Repentir et demande de pardon : L’acte courageux d’Alain Simplice Boungoueres

 Repentir et demande de pardon : L’acte courageux d’Alain Simplice Boungoueres

Alain Simplice Boungoueres, ancien député du Parti Démocratique Gabonais (PDG) et responsable de la Commission de la Communication, de l’Information et des Technologies Numériques, a surpris la nation aujourd’hui par un acte de repentir public. Devant la presse nationale et internationale, il a imploré le pardon divin et national pour sa participation à ce qu’il qualifie de « sous-développement » du Gabon.

Dans un discours émouvant, M. Boungoueres a adressé une prière fervente au « Père Éternel », exprimant son repentir et implorant la miséricorde divine. Citant les Écritures, il a reconnu que l’oppression et la corruption avaient influencé son parcours politique, comme le souligne Ecclésiaste 7:7 et 1 Jean 1:9. Il a exprimé un besoin profond de pardon, non seulement pour lui-même, mais aussi pour sa famille, ses amis et même ses ennemis.

M. Boungoueres s’est également tourné vers ses concitoyens, les Gabonais, pour demander pardon.
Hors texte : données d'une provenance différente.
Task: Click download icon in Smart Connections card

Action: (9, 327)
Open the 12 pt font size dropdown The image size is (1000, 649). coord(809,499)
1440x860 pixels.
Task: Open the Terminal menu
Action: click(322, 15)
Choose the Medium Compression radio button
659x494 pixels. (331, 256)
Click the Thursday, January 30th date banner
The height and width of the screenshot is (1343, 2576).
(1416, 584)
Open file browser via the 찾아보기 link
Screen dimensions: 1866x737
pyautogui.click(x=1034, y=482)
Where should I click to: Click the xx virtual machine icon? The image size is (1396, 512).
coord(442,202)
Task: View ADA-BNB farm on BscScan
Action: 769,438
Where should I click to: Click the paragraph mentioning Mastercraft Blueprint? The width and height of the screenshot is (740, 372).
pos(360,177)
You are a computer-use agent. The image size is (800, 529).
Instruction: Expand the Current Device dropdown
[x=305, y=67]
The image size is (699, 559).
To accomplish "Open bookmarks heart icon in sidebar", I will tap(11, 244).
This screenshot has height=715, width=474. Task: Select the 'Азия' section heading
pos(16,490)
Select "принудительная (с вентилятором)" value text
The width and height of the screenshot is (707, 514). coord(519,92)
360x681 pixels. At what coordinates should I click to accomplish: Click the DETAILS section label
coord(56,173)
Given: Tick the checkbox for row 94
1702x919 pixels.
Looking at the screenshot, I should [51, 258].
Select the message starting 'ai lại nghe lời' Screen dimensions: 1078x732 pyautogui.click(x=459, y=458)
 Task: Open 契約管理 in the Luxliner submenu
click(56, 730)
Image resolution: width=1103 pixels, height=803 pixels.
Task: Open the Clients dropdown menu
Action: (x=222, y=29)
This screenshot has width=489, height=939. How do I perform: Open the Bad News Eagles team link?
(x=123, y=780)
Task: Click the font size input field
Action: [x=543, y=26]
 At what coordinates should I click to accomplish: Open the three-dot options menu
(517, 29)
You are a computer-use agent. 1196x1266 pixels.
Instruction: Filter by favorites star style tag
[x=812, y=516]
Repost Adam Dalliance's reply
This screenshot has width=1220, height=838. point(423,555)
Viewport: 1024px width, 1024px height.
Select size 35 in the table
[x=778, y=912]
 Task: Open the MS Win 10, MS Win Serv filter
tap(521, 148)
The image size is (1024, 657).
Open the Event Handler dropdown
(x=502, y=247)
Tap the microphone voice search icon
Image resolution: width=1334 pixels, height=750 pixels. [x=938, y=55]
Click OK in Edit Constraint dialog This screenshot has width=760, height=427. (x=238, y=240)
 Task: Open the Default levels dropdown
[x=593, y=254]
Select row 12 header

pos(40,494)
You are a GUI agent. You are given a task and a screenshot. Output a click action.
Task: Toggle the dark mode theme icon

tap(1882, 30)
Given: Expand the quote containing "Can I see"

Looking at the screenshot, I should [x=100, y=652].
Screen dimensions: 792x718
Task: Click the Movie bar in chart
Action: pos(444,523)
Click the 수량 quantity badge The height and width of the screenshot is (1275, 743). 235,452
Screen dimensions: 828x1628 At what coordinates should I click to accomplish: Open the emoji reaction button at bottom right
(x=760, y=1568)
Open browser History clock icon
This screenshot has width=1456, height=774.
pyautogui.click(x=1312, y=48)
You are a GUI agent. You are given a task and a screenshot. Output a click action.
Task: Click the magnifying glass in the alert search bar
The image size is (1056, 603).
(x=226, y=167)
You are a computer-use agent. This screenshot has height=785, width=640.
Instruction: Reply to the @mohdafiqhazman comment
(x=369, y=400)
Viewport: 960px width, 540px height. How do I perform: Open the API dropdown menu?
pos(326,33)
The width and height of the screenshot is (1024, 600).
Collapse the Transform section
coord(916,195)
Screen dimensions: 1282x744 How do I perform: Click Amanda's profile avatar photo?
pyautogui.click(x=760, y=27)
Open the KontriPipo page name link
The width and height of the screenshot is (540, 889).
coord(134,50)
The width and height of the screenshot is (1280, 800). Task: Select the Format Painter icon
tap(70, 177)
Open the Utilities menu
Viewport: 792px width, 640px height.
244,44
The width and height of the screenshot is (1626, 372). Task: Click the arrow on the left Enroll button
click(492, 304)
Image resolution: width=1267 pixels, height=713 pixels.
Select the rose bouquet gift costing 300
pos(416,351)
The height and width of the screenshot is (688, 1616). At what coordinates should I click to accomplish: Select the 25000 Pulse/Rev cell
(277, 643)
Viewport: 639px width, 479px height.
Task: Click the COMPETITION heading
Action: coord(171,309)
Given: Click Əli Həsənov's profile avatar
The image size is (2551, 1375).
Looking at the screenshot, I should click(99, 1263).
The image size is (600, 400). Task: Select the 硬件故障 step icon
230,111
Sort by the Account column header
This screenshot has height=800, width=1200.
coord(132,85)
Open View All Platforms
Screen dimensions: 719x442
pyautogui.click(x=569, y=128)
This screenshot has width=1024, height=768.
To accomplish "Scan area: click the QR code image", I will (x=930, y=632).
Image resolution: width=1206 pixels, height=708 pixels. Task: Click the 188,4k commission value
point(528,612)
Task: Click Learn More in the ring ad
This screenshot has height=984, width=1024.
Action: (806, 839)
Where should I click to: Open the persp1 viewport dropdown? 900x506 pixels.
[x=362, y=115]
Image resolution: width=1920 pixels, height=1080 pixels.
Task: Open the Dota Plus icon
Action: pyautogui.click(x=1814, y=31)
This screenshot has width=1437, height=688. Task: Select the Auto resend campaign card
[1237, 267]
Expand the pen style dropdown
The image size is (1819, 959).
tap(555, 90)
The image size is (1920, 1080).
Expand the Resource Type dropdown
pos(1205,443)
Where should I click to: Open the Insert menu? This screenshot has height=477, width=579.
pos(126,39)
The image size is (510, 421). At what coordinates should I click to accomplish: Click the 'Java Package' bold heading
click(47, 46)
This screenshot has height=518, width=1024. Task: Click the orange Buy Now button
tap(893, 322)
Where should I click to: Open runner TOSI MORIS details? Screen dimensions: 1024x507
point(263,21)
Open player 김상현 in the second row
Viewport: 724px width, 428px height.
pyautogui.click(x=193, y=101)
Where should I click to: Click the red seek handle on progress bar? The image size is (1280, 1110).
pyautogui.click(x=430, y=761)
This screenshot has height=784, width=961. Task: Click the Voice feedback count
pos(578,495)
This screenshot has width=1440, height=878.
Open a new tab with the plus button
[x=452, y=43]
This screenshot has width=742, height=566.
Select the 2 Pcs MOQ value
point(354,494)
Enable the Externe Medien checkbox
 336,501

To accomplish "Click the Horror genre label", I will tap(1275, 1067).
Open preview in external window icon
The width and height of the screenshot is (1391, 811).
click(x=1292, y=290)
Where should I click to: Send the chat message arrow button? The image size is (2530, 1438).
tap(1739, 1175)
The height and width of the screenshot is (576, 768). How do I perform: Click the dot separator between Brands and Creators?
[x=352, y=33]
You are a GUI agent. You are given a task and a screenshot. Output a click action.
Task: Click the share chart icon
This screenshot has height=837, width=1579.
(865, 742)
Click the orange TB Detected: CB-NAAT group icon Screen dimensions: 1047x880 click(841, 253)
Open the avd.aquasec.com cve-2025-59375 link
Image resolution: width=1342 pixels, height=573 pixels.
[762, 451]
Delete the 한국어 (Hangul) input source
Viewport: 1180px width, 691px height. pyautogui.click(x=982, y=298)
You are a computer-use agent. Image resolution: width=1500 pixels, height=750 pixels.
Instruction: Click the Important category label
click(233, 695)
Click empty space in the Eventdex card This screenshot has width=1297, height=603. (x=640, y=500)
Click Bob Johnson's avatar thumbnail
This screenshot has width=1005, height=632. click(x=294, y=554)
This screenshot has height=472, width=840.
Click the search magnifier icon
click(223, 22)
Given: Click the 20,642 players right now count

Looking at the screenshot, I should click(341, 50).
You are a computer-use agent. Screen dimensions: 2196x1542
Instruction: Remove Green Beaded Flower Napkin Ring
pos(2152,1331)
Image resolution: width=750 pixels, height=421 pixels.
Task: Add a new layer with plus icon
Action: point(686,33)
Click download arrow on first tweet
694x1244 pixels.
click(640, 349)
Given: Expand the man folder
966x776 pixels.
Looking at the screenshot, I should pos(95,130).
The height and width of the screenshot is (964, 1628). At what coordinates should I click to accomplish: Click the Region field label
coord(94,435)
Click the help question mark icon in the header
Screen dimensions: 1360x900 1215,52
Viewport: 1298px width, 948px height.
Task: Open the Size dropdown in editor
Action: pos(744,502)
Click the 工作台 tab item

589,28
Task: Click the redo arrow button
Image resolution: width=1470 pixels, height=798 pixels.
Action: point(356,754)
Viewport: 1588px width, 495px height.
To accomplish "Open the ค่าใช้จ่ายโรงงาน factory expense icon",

Reconnaissant sa complicité indirecte dans le sous-développement du pays, il a admis avoir été un soutien du parti au pouvoir, dont il fut député pendant douze ans. Malgré n’avoir jamais directement géré de fonds publics, il a pris conscience du privilège de sa position et de l’impact négatif de ses actions.

Le 30 août 2023, marqué par ce qu’il appelle un « coup de libération » conduit par les forces de défense et de sécurité, semble avoir été un tournant décisif pour M. Boungoueres. Il attribue à cette intervention divine l’évitement d’une effusion de sang et une nouvelle prise de conscience patriotique.

Pour marquer son repentir, M. Boungoueres a annoncé la restitution de 12 millions de FCFA au Trésor public gabonais, soit un million pour chaque année de mandat. Il a déclaré que cette somme provient de son patrimoine personnel, symbolisant son engagement à servir l’intérêt général et à observer plus rigoureusement la gestion des ressources publiques.